*What you should do*: In the records, find each line where "three" occurs, and copy it.

*Data to use*:
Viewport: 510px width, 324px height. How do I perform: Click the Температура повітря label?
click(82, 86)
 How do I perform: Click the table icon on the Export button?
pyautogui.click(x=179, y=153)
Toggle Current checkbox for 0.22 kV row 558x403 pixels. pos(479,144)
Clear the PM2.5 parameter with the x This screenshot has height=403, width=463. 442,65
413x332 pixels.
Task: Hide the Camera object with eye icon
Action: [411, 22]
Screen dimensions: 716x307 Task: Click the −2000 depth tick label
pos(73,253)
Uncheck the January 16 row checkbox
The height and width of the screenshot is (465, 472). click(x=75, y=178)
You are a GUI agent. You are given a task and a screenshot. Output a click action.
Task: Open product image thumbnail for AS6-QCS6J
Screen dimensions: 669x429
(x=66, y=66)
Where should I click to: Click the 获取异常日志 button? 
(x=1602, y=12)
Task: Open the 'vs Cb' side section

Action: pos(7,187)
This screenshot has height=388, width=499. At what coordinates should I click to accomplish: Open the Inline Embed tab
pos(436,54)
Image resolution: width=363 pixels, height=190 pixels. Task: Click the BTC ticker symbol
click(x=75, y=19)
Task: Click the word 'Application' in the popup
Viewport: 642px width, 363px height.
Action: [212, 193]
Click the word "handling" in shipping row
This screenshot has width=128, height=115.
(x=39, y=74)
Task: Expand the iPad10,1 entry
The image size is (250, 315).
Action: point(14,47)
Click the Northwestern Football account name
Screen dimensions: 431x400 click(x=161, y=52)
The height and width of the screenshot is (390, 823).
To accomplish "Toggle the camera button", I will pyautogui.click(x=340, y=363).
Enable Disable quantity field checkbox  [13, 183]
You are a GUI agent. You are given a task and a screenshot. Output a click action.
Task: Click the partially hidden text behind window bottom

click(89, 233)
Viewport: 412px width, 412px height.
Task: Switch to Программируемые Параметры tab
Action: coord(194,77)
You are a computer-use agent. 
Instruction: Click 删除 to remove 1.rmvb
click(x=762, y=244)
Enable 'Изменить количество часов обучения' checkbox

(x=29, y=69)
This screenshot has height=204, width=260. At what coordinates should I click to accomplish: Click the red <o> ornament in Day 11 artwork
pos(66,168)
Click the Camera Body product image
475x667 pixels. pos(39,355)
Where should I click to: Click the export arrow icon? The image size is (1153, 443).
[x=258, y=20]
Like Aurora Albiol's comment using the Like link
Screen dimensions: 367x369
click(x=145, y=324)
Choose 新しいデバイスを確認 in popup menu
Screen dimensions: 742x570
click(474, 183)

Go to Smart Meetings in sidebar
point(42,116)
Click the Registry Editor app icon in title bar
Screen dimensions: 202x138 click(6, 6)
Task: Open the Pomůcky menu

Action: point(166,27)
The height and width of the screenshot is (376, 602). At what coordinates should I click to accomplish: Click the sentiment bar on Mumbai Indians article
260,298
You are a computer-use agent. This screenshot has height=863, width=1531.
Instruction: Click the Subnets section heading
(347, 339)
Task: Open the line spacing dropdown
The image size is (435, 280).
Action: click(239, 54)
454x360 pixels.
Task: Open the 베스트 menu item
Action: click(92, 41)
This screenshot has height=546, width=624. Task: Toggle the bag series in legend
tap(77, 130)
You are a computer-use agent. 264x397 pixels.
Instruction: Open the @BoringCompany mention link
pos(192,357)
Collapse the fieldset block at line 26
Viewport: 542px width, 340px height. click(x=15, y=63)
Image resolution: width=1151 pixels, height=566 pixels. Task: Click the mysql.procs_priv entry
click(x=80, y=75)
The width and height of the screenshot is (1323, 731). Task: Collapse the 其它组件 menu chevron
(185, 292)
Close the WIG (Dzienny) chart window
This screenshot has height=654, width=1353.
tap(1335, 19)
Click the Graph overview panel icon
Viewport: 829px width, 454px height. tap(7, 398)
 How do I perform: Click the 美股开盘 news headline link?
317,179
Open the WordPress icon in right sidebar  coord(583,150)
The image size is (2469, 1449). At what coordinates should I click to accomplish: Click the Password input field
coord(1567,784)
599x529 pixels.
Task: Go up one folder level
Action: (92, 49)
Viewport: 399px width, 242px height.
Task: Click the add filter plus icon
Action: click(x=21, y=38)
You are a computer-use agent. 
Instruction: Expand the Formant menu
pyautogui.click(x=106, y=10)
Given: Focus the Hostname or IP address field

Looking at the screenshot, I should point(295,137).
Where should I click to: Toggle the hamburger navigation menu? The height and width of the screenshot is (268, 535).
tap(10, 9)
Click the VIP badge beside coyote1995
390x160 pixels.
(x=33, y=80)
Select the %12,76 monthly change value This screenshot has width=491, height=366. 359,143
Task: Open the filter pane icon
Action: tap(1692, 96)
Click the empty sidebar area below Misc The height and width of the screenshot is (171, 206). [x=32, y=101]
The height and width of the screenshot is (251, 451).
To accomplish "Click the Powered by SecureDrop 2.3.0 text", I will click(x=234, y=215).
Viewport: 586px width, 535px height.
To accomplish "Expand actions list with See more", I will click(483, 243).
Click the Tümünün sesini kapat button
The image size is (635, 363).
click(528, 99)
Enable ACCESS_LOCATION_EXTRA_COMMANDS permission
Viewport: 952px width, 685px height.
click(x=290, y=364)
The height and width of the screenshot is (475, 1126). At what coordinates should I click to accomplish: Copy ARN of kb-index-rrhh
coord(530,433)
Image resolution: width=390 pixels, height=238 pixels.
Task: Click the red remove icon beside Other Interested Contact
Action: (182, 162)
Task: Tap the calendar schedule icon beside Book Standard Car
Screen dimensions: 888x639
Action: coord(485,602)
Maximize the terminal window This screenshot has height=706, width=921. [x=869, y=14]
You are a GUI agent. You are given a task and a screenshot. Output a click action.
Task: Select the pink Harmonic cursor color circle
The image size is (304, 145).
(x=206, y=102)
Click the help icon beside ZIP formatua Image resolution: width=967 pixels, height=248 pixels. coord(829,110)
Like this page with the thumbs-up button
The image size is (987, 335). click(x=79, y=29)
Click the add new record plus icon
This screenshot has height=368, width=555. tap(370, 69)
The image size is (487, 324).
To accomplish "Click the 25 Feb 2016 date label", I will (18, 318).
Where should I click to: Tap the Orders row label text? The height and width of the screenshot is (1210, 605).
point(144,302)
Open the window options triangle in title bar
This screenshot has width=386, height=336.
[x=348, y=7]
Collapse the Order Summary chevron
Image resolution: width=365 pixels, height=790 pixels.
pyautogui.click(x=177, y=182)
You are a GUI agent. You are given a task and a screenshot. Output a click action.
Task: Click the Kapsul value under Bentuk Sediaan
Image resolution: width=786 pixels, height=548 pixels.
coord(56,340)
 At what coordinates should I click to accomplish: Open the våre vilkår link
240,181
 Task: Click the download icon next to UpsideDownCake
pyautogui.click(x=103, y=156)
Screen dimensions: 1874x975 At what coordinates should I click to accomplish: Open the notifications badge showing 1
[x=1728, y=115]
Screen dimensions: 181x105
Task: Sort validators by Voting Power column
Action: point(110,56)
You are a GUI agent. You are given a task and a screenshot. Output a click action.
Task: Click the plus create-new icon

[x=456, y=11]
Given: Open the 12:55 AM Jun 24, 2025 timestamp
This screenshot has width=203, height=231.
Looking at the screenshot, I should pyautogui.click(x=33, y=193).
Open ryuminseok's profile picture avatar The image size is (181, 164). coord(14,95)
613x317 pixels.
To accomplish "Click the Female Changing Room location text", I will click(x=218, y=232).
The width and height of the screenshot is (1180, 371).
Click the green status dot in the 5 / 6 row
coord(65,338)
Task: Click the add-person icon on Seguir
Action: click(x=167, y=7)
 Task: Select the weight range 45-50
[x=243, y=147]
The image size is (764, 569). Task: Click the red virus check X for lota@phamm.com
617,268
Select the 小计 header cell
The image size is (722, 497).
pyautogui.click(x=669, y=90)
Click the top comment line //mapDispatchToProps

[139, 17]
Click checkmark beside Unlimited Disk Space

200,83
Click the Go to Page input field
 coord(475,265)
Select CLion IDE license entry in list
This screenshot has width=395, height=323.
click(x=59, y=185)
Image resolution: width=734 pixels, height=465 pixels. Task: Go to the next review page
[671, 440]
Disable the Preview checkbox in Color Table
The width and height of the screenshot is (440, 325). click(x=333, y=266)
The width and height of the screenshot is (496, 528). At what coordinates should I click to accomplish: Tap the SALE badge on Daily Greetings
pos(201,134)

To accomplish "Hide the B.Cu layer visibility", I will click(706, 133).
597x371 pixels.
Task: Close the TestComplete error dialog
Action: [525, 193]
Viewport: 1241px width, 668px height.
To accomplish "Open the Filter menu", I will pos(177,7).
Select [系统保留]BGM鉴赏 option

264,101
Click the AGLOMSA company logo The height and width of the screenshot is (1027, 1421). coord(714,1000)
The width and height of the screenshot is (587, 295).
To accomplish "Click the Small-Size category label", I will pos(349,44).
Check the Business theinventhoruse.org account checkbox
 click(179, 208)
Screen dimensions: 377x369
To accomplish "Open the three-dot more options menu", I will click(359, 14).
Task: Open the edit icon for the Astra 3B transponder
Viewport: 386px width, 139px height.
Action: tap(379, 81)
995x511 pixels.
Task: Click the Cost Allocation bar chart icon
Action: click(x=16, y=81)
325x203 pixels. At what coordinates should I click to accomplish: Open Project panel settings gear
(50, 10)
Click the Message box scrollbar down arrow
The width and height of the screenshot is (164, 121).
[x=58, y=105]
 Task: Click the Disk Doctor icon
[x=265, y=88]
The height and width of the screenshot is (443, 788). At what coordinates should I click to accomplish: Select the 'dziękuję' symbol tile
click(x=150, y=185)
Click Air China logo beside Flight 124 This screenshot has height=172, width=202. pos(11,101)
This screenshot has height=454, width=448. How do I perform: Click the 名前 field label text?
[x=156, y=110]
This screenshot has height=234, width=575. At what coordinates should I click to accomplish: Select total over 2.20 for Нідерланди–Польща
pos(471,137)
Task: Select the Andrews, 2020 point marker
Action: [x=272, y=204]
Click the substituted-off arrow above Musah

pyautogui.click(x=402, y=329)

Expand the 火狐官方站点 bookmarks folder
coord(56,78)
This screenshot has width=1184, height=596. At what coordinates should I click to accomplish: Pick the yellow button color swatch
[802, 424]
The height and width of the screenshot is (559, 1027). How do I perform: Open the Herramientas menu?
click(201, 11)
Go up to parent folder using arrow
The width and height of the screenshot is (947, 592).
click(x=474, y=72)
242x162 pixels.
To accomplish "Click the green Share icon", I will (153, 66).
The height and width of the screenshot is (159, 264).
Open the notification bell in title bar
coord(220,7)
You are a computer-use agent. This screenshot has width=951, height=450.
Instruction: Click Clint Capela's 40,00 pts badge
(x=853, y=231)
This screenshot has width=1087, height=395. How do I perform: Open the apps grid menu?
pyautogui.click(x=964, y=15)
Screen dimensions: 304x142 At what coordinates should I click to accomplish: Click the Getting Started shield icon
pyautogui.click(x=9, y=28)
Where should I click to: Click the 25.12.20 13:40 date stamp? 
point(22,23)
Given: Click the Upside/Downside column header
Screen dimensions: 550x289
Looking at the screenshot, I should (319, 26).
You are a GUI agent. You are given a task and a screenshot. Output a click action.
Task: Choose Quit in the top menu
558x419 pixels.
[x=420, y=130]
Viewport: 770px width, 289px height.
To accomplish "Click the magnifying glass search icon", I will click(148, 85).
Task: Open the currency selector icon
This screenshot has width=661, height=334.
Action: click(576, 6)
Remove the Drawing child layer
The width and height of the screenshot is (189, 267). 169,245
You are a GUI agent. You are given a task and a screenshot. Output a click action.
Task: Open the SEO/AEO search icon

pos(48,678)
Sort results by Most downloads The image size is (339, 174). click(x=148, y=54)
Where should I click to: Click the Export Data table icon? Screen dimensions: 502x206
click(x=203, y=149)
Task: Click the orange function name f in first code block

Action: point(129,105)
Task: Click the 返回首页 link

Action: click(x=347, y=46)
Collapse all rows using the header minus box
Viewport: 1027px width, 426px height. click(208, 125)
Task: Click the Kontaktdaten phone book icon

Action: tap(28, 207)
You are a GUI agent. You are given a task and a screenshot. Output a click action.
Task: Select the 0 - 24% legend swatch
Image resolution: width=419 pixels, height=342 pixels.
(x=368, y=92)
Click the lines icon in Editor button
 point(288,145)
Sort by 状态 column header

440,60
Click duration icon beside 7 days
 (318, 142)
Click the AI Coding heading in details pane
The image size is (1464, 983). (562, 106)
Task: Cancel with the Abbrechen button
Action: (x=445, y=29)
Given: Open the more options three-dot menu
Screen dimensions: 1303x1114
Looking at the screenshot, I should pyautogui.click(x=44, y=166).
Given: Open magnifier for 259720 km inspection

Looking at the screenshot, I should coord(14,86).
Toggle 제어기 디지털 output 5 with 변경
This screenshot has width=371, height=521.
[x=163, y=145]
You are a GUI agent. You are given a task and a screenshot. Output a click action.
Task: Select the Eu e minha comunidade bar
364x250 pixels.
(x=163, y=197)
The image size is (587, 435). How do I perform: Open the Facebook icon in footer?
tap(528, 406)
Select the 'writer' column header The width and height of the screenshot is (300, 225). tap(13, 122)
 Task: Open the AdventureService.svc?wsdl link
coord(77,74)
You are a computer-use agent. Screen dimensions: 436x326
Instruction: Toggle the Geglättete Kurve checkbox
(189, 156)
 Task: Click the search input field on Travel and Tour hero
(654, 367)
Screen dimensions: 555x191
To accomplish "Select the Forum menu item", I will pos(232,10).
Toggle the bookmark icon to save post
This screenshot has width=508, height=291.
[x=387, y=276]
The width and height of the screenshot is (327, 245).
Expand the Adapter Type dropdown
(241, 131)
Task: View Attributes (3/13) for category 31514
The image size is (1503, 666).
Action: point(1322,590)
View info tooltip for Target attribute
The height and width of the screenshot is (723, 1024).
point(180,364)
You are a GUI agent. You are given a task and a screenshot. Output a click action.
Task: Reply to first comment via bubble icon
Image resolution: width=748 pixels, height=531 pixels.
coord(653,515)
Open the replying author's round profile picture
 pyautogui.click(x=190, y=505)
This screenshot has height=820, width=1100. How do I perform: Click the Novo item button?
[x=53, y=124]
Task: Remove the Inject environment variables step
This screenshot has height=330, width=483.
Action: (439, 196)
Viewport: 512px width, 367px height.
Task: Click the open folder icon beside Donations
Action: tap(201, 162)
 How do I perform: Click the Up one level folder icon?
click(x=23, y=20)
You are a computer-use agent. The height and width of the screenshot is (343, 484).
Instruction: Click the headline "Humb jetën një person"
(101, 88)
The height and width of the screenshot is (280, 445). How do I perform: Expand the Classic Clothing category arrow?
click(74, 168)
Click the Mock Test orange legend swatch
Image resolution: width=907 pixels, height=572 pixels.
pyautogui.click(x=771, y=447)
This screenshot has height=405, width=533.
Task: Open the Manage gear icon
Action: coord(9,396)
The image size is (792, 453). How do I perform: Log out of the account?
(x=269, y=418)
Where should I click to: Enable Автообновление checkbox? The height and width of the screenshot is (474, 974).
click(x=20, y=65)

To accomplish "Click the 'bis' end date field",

*Exercise result*:
To accomplish "Open the three-dot more options menu", I will click(359, 14).
Given: Open the more options three-dot menu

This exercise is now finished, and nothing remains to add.